::: Records to use :::
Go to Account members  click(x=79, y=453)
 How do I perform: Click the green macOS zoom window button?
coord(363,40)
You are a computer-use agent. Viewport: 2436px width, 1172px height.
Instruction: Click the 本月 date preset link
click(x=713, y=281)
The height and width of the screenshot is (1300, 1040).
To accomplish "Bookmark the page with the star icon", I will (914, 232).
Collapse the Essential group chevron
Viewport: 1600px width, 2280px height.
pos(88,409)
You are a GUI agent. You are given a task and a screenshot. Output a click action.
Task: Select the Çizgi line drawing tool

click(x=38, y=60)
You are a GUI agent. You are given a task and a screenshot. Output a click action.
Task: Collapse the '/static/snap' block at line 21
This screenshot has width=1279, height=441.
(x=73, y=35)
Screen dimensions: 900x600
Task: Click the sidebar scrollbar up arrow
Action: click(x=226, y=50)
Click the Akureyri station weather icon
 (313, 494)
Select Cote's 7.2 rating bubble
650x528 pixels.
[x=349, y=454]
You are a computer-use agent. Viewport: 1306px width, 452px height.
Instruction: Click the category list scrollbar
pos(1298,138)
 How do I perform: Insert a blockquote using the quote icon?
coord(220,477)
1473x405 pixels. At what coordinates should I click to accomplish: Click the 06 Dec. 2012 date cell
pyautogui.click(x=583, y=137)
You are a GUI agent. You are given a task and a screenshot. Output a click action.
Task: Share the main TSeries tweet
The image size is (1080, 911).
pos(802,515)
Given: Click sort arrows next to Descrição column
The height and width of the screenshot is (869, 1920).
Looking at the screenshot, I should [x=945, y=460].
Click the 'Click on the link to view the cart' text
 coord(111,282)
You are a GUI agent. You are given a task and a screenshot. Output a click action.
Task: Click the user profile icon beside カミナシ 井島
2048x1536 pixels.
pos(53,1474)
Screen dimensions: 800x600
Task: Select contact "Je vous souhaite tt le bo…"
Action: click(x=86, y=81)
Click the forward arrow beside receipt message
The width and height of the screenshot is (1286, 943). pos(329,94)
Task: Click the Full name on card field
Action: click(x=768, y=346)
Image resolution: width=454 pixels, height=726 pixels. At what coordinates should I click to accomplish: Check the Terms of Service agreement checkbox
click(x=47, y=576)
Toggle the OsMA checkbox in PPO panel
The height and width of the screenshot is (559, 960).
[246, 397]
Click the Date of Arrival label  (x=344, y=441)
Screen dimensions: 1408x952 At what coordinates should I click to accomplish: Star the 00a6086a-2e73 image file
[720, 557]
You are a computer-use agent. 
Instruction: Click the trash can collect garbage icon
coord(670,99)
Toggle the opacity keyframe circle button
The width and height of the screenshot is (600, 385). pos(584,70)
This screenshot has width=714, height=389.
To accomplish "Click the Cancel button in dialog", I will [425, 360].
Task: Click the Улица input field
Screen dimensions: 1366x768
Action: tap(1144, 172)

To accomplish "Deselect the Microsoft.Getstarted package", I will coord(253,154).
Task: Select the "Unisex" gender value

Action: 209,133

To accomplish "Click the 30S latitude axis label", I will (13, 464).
:::
→ **Assigned task**:
Exact copies of all the entries above are to be printed.

→ **Written response**:
Go to Account members  click(x=79, y=453)
 How do I perform: Click the green macOS zoom window button?
coord(363,40)
You are a computer-use agent. Viewport: 2436px width, 1172px height.
Instruction: Click the 本月 date preset link
click(x=713, y=281)
The height and width of the screenshot is (1300, 1040).
To accomplish "Bookmark the page with the star icon", I will (914, 232).
Collapse the Essential group chevron
Viewport: 1600px width, 2280px height.
pos(88,409)
You are a GUI agent. You are given a task and a screenshot. Output a click action.
Task: Select the Çizgi line drawing tool

click(x=38, y=60)
You are a GUI agent. You are given a task and a screenshot. Output a click action.
Task: Collapse the '/static/snap' block at line 21
This screenshot has width=1279, height=441.
(x=73, y=35)
Screen dimensions: 900x600
Task: Click the sidebar scrollbar up arrow
Action: click(x=226, y=50)
Click the Akureyri station weather icon
 (313, 494)
Select Cote's 7.2 rating bubble
650x528 pixels.
[x=349, y=454]
You are a computer-use agent. Viewport: 1306px width, 452px height.
Instruction: Click the category list scrollbar
pos(1298,138)
 How do I perform: Insert a blockquote using the quote icon?
coord(220,477)
1473x405 pixels. At what coordinates should I click to accomplish: Click the 06 Dec. 2012 date cell
pyautogui.click(x=583, y=137)
You are a GUI agent. You are given a task and a screenshot. Output a click action.
Task: Share the main TSeries tweet
The image size is (1080, 911).
pos(802,515)
Given: Click sort arrows next to Descrição column
The height and width of the screenshot is (869, 1920).
Looking at the screenshot, I should [x=945, y=460].
Click the 'Click on the link to view the cart' text
 coord(111,282)
You are a GUI agent. You are given a task and a screenshot. Output a click action.
Task: Click the user profile icon beside カミナシ 井島
2048x1536 pixels.
pos(53,1474)
Screen dimensions: 800x600
Task: Select contact "Je vous souhaite tt le bo…"
Action: click(x=86, y=81)
Click the forward arrow beside receipt message
The width and height of the screenshot is (1286, 943). pos(329,94)
Task: Click the Full name on card field
Action: click(x=768, y=346)
Image resolution: width=454 pixels, height=726 pixels. At what coordinates should I click to accomplish: Check the Terms of Service agreement checkbox
click(x=47, y=576)
Toggle the OsMA checkbox in PPO panel
The height and width of the screenshot is (559, 960).
[246, 397]
Click the Date of Arrival label  (x=344, y=441)
Screen dimensions: 1408x952 At what coordinates should I click to accomplish: Star the 00a6086a-2e73 image file
[720, 557]
You are a computer-use agent. 
Instruction: Click the trash can collect garbage icon
coord(670,99)
Toggle the opacity keyframe circle button
The width and height of the screenshot is (600, 385). pos(584,70)
This screenshot has width=714, height=389.
To accomplish "Click the Cancel button in dialog", I will [425, 360].
Task: Click the Улица input field
Screen dimensions: 1366x768
Action: tap(1144, 172)

To accomplish "Deselect the Microsoft.Getstarted package", I will coord(253,154).
Task: Select the "Unisex" gender value

Action: 209,133

To accomplish "Click the 30S latitude axis label", I will (13, 464).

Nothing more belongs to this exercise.